A batalha pela nossa liberdade

O campo de batalha está quase pronto. Como um tabuleiro de xadrez, as últimas peças estão sendo estrategicamente posicionadas. De um lado, o diabo, a morte e tudo aquilo que eles representam. Do outro, Jesus Cristo, o Messias prometido desde o Éden.

Pode parecer estranho usar esse tipo de linguagem no período de Quaresma, mas podemos dizer que sim, nos preparamos para relembrar a batalha mais importante da existência de qualquer ser humano, que está prestes a ser travada. Como lemos no texto de Marcos para este 5º Domingo na Quaresma, Jesus está quase no fim da sua “marcha” até Jerusalém. E lá, ele encontrará inimigos.

Justamente por entendermos o que estava prestes a acontecer em nosso mundo naquelas semanas, podemos ilustrar essa caminhada do Messias até o Calvário com essa linguagem mais bélica. Acontece que os nossos inimigos, o diabo e morte, mantinham a humanidade como que em campos de concentração. E lá, sob o domínio do pecado e sem forçar para lutar contra isso, só restava ao ser humano perecer.

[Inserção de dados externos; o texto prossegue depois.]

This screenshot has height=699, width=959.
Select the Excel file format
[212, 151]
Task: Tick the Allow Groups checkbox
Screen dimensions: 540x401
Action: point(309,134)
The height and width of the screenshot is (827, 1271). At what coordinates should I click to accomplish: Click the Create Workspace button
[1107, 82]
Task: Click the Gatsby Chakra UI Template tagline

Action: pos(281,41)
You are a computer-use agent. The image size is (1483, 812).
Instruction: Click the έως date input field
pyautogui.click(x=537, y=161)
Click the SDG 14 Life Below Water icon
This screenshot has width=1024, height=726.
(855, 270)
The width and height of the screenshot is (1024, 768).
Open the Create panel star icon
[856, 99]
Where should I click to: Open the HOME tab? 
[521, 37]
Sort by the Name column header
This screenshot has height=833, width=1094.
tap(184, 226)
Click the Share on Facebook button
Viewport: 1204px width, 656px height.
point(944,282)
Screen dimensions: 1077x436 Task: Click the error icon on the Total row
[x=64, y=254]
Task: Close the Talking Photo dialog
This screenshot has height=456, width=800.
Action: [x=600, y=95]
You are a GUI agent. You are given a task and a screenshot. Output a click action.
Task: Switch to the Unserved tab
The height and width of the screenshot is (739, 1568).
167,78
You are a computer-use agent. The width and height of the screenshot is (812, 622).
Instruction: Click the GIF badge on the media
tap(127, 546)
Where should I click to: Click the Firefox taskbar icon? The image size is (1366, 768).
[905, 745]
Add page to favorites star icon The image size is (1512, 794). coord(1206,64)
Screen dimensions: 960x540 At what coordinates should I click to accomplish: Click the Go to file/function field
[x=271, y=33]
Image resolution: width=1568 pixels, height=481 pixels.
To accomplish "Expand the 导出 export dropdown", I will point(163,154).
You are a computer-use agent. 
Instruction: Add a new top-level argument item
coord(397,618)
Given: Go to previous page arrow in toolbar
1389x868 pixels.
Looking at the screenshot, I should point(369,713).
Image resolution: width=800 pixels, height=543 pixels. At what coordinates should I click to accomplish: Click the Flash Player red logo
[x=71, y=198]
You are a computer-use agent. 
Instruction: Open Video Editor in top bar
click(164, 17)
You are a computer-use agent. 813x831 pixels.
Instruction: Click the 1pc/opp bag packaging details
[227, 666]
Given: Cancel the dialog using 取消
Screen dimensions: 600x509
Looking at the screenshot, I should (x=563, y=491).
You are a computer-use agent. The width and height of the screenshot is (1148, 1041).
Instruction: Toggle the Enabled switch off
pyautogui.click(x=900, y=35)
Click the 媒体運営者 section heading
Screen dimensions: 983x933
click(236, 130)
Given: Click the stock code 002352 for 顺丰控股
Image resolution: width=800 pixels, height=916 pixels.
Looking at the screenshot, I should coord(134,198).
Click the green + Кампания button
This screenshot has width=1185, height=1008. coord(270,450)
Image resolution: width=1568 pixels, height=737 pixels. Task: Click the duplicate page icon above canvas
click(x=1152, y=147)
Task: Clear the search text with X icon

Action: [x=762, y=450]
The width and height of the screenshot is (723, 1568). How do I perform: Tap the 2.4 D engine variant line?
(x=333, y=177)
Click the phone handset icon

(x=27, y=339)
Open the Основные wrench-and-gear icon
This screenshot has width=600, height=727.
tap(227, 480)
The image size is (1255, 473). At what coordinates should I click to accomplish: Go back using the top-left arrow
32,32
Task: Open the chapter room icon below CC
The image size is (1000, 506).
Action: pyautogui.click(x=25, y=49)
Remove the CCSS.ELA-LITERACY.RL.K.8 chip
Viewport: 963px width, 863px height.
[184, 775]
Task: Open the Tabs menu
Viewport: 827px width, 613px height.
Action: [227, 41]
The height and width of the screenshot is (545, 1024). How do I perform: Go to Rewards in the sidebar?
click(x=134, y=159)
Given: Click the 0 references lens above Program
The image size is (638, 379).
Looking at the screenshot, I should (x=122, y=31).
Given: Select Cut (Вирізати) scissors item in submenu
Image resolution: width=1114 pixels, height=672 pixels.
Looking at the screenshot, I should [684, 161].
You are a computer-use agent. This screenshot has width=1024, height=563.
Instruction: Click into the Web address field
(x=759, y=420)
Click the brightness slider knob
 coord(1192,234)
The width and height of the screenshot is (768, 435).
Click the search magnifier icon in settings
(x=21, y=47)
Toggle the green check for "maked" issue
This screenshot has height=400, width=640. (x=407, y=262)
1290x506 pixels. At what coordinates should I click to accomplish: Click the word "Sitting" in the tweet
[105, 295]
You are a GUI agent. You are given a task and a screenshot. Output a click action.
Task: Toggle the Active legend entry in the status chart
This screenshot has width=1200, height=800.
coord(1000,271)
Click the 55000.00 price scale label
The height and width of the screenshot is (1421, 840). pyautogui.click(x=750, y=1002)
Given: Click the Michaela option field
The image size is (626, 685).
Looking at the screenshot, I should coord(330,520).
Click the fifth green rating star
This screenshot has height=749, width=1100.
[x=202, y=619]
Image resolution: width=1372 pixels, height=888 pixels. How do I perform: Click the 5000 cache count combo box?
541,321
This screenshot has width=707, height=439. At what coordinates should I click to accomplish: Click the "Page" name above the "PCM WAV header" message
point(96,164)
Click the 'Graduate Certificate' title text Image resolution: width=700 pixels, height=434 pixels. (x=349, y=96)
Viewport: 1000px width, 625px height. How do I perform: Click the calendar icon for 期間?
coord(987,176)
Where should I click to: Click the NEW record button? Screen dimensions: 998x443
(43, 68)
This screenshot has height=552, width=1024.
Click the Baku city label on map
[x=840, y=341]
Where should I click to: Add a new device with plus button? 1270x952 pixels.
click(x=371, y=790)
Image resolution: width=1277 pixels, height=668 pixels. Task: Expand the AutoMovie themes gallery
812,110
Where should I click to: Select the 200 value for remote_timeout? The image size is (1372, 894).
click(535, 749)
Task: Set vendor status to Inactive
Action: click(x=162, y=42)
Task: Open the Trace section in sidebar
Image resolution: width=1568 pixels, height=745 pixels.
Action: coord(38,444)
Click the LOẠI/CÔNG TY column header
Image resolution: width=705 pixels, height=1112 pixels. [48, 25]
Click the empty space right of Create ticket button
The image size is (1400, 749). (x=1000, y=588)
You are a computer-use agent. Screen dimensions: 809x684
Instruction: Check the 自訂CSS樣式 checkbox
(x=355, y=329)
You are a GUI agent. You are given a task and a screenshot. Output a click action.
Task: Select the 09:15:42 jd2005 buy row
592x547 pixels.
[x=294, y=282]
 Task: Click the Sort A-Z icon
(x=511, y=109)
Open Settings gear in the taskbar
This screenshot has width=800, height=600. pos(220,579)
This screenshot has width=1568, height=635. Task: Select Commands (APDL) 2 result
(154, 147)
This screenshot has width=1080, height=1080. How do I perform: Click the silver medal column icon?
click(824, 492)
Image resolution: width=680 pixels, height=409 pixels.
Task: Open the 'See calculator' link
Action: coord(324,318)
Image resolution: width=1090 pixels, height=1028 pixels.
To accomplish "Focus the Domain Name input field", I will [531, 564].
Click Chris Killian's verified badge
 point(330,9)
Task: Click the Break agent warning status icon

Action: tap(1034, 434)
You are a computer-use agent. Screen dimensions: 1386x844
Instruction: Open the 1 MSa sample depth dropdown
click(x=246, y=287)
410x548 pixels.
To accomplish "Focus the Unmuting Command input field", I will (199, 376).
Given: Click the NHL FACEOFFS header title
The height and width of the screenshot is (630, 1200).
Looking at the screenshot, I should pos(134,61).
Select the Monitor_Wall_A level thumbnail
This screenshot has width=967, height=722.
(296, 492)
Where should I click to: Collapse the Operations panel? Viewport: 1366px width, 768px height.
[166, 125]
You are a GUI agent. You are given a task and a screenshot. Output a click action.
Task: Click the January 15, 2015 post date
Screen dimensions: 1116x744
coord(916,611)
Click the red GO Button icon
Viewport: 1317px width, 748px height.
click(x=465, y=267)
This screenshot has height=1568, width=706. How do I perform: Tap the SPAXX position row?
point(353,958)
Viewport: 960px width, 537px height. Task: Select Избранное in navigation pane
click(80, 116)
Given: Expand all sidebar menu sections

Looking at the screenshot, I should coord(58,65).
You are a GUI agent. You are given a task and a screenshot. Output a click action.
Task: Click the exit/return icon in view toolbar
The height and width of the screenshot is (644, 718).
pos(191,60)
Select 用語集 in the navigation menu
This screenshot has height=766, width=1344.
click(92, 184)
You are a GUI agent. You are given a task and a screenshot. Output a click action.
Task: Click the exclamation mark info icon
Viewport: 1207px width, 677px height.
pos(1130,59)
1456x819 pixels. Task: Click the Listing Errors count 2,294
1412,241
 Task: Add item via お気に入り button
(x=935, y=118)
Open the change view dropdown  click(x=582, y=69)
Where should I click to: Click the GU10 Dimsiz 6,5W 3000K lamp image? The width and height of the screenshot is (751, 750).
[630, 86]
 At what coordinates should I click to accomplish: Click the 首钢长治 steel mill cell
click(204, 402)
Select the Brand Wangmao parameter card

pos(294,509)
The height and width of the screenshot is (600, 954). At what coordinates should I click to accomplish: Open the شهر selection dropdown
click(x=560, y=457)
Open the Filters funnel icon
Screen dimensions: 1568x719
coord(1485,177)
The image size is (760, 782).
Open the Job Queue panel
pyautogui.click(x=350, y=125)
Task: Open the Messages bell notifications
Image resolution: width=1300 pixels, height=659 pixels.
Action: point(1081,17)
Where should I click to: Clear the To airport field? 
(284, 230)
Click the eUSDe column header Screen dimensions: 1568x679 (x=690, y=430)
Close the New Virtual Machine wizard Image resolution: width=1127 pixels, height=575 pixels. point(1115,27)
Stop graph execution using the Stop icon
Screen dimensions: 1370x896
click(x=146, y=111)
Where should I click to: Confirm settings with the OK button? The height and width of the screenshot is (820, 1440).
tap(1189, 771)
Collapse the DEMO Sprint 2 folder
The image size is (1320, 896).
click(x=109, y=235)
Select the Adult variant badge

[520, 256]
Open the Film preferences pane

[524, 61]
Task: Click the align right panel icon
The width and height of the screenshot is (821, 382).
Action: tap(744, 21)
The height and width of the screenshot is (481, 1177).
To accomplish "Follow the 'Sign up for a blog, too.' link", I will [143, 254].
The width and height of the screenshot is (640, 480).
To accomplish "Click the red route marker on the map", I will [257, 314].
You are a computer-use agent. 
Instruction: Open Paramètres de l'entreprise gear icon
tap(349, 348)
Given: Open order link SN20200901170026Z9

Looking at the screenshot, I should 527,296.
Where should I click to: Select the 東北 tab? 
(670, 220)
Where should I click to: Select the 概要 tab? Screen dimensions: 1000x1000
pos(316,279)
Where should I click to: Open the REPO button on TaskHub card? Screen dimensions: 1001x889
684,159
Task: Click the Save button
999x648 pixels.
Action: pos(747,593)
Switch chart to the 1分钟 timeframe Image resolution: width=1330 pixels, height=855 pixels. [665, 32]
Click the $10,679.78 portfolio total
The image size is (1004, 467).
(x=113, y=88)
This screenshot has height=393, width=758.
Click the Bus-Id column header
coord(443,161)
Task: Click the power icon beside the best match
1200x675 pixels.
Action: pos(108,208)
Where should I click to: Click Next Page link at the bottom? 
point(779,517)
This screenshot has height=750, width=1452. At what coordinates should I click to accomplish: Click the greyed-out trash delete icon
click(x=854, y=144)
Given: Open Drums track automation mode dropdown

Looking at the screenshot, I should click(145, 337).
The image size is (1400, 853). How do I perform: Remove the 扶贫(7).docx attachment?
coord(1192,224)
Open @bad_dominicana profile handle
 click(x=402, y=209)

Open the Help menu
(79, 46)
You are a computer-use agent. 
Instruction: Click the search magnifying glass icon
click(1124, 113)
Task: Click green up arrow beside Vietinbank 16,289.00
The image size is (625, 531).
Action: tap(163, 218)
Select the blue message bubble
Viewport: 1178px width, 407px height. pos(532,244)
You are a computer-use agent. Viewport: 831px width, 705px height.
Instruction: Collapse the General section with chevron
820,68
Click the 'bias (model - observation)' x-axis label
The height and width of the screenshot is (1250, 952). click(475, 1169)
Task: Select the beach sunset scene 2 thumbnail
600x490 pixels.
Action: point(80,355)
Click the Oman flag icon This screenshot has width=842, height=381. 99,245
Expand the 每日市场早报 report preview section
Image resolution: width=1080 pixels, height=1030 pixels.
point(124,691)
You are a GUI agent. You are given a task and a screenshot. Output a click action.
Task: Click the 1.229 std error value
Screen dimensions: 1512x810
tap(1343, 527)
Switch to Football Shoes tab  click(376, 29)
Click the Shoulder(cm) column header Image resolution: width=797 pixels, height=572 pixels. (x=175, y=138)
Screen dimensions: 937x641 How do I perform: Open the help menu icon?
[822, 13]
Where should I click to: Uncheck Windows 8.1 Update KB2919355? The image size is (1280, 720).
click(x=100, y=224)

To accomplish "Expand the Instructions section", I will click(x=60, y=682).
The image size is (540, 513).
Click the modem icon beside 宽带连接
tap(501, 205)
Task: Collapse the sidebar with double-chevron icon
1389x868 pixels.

No entanto, numa Sexta-Feira, Jesus lutou sozinho e venceu a guerra que nenhum de nós poderia vencer. E com essa vitória em nosso favor, a humanidade foi libertada dos horrores do cativeiro e passou a ser propriedade amada de Cristo.

É para isso que nos preparamos na Quaresma. Para lembrarmos, com reverência, da obra misericordiosa de Deus. Prepararmos os nossos corações e lembramos do maior ato de amor e heroísmo que já houve sobre a terra. E isso nos dá a alegria e a confiança de estar, no final de tudo, do lado vitorioso rumo ao Céu.